# Tracking a Term through the Collection & Thesaurus

Taking the term 'marron' (which refers to groups of people in the Americas; [Thesaurus link](https://hdl.handle.net/20.500.11840/termmaster3534). [Wikipedia link](https://nl.wikipedia.org/wiki/Marrons)) as an example, this notebook explores how a term can be tracked across both the collection and the thesaurus.

#### What information are we interested in? (*to be expanded*)

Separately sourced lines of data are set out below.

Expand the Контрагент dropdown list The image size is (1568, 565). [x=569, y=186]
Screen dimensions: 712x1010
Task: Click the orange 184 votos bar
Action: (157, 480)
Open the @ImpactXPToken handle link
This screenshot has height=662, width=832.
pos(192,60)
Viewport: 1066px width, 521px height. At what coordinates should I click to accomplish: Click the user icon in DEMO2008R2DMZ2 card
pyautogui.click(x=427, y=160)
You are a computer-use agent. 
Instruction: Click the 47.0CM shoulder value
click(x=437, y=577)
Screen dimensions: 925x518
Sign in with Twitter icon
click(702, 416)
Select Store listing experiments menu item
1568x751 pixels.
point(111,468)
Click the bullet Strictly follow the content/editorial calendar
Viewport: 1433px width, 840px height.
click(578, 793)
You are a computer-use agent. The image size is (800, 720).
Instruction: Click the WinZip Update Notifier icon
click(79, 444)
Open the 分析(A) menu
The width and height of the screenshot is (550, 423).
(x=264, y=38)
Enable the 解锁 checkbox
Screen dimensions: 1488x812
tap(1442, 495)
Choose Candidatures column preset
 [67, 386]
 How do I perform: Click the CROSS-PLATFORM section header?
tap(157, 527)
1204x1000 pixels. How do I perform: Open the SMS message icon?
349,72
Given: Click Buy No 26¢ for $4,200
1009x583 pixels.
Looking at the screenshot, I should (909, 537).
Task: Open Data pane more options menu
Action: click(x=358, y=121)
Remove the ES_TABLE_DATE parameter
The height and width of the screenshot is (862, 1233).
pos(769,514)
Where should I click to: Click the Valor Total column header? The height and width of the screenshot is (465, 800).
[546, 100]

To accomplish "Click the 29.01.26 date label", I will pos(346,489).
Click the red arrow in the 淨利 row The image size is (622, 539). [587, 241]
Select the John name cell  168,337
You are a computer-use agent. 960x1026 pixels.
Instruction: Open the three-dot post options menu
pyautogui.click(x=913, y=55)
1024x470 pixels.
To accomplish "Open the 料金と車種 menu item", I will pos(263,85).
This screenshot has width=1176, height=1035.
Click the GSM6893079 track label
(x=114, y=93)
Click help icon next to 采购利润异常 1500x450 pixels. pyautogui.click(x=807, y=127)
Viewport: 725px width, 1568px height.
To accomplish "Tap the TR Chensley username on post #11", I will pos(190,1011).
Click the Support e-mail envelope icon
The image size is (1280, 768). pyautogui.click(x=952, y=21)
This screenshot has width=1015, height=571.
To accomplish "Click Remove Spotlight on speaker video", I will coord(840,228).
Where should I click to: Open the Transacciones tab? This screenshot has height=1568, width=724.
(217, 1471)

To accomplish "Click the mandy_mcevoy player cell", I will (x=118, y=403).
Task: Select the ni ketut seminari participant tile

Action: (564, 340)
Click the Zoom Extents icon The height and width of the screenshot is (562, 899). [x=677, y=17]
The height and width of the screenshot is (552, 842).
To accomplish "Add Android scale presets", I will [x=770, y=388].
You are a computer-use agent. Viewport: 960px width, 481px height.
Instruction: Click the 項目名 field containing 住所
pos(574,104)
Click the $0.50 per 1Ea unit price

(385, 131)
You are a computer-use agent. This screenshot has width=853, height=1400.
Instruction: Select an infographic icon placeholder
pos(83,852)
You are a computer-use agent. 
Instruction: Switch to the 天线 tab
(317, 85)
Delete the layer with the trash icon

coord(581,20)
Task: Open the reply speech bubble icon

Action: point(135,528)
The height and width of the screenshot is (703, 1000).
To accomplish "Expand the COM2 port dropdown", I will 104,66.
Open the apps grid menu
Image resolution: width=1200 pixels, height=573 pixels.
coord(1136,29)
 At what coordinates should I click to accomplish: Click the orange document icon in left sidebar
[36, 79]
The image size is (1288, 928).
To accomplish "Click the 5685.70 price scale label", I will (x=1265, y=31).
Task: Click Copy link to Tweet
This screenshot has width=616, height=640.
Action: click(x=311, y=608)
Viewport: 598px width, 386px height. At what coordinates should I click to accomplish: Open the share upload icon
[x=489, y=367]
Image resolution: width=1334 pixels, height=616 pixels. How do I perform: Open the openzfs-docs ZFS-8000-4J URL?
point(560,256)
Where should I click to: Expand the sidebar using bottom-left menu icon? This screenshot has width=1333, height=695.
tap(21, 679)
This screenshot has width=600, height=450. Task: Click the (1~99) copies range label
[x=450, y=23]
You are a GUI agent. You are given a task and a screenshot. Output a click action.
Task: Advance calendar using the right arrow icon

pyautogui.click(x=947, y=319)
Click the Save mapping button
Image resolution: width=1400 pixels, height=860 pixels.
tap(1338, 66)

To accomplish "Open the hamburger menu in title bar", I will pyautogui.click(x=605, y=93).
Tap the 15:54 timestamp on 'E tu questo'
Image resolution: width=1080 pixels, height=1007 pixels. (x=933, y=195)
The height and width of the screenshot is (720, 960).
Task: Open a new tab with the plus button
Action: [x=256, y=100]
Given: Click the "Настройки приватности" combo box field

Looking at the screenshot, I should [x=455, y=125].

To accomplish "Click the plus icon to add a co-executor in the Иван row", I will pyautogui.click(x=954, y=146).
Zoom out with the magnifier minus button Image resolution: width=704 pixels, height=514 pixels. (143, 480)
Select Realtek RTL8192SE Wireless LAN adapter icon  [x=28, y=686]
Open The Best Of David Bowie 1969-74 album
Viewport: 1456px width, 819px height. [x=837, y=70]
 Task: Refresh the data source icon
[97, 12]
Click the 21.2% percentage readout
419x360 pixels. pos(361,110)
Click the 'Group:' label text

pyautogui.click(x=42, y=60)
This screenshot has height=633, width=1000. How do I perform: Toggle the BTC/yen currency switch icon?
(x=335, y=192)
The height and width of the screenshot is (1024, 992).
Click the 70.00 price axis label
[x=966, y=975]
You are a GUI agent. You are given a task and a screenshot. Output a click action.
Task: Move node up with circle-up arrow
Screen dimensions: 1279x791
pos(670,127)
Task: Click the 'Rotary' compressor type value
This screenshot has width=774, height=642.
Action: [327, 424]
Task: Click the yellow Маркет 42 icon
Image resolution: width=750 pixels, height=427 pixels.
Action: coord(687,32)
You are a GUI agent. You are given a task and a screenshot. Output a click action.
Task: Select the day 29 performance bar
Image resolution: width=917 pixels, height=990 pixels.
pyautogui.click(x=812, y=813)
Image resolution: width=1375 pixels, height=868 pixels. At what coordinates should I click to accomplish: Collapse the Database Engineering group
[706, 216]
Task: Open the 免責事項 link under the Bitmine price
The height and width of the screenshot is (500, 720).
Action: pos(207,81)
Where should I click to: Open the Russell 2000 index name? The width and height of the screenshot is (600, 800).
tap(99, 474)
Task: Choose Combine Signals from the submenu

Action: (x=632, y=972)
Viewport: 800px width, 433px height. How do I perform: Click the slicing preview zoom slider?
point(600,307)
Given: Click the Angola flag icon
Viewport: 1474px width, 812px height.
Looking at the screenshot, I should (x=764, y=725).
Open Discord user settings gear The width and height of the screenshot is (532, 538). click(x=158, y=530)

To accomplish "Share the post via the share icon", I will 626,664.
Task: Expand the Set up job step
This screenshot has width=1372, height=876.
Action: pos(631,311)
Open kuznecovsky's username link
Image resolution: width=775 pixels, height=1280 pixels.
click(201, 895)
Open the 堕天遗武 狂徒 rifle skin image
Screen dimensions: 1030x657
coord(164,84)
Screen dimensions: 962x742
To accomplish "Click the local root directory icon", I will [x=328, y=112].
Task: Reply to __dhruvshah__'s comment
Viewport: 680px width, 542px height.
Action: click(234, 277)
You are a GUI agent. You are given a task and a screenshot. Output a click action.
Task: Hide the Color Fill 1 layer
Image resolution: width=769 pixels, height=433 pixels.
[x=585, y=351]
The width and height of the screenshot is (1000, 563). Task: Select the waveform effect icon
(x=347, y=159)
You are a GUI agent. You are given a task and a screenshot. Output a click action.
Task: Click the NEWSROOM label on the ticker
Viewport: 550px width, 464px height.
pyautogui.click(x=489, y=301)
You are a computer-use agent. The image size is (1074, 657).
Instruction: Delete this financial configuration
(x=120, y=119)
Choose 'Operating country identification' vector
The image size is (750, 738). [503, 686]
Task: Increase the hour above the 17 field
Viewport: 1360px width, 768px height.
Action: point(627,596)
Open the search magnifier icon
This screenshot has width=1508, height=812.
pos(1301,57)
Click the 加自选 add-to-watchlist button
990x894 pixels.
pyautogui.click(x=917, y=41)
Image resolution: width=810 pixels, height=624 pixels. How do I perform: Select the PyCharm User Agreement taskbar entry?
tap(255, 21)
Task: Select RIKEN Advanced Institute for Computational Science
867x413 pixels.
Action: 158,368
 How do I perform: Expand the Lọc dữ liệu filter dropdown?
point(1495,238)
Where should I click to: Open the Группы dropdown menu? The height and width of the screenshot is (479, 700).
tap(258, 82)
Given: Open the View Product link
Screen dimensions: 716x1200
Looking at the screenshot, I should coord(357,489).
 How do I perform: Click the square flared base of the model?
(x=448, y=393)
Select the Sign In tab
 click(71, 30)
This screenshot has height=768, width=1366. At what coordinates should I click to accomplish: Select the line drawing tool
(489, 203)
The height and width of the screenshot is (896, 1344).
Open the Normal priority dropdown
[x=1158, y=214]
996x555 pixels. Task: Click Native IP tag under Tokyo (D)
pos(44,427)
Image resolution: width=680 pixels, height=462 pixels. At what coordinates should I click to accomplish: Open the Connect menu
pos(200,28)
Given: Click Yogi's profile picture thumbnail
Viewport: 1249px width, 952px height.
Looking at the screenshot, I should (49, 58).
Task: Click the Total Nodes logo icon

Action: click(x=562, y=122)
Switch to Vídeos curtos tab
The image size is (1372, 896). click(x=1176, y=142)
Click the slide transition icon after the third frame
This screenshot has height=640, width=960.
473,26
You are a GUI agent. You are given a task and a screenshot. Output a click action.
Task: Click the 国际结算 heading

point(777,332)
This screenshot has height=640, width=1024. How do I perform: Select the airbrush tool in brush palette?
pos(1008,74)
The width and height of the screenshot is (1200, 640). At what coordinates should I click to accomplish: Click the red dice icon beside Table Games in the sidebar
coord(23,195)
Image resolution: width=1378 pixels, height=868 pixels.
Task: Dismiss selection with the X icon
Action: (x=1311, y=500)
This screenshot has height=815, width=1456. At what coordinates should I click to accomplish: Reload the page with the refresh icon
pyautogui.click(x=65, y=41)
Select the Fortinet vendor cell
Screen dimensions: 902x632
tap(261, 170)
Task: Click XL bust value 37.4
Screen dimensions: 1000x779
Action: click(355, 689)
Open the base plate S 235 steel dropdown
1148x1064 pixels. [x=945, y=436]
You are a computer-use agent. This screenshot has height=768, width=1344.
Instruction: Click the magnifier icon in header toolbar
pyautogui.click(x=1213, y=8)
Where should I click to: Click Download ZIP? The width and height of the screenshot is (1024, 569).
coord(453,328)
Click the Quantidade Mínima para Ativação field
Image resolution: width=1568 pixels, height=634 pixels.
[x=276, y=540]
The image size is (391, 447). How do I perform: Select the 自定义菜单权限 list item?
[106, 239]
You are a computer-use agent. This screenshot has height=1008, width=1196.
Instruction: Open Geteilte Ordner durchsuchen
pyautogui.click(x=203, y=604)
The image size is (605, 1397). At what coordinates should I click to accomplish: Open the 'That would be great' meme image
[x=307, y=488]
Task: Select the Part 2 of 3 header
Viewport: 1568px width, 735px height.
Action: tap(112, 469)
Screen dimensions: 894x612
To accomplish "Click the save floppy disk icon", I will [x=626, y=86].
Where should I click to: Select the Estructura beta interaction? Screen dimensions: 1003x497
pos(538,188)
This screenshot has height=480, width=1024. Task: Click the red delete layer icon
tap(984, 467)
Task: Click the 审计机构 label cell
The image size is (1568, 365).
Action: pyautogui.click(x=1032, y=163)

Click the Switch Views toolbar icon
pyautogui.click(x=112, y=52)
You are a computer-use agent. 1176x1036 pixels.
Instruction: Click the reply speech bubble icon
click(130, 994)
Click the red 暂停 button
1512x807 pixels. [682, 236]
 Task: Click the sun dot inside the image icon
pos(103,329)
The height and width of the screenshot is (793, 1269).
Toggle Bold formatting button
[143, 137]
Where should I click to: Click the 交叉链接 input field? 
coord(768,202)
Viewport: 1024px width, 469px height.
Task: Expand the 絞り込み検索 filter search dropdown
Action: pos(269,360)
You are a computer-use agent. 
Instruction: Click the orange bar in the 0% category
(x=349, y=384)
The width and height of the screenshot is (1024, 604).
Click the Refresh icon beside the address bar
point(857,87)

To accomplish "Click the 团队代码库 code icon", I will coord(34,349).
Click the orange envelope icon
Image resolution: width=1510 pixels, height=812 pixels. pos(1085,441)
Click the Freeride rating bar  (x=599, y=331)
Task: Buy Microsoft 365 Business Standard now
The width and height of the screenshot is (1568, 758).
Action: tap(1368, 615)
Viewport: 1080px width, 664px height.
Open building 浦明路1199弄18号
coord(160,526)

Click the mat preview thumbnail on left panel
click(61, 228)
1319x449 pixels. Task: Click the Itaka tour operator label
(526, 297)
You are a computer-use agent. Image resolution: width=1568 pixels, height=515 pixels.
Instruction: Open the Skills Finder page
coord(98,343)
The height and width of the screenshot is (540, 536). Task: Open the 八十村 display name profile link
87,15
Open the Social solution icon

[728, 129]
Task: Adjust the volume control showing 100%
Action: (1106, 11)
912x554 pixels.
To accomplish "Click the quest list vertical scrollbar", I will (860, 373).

 - basic statistics on the term
 - statistics on related terms
 - shortest paths
 - placement in the hierarchies and facets (5 functional categories in the thesaurus)

---

#### Recipe:

 - read DB and thesaurus with rdflib
 - use queries to extract relevant triples and relevant parts of identifiers
 - construct table (perhaps pandas)
 - do statistics on table
 
 

In [1]:
import glob
from tqdm import tqdm

import numpy.random as rand

import rdflib
from rdflib import Graph
from rdflib import URIRef

def load_graph_from_dir(d, until=-1, file_ext="rdf", randomise=False):
    file_listing = glob.glob(f"{d}/*.{file_ext}")
    file_listing = rand.permutation(file_listing) if randomise else sorted(file_listing)
    file_listing = file_listing[:until] # there are 1570 files in /objects, loop below has 1.5 it/s so takes 15+min
        
    if len(file_listing) == 0:
        raise ValueError(f"taking {until} files from directory /{d}/ somehow not possible, listing empty!")
    
    graph = Graph()
    for path in tqdm(file_listing, 
                     desc=f"Parsing{' random' if randomise else ''} files from /{d}"): 
        graph.parse(path, format="xml")
    return graph

In [5]:
obj_graph = load_graph_from_dir("objects", until=10, randomise=True)
thesaurus = load_graph_from_dir("thesaurus", randomise=False)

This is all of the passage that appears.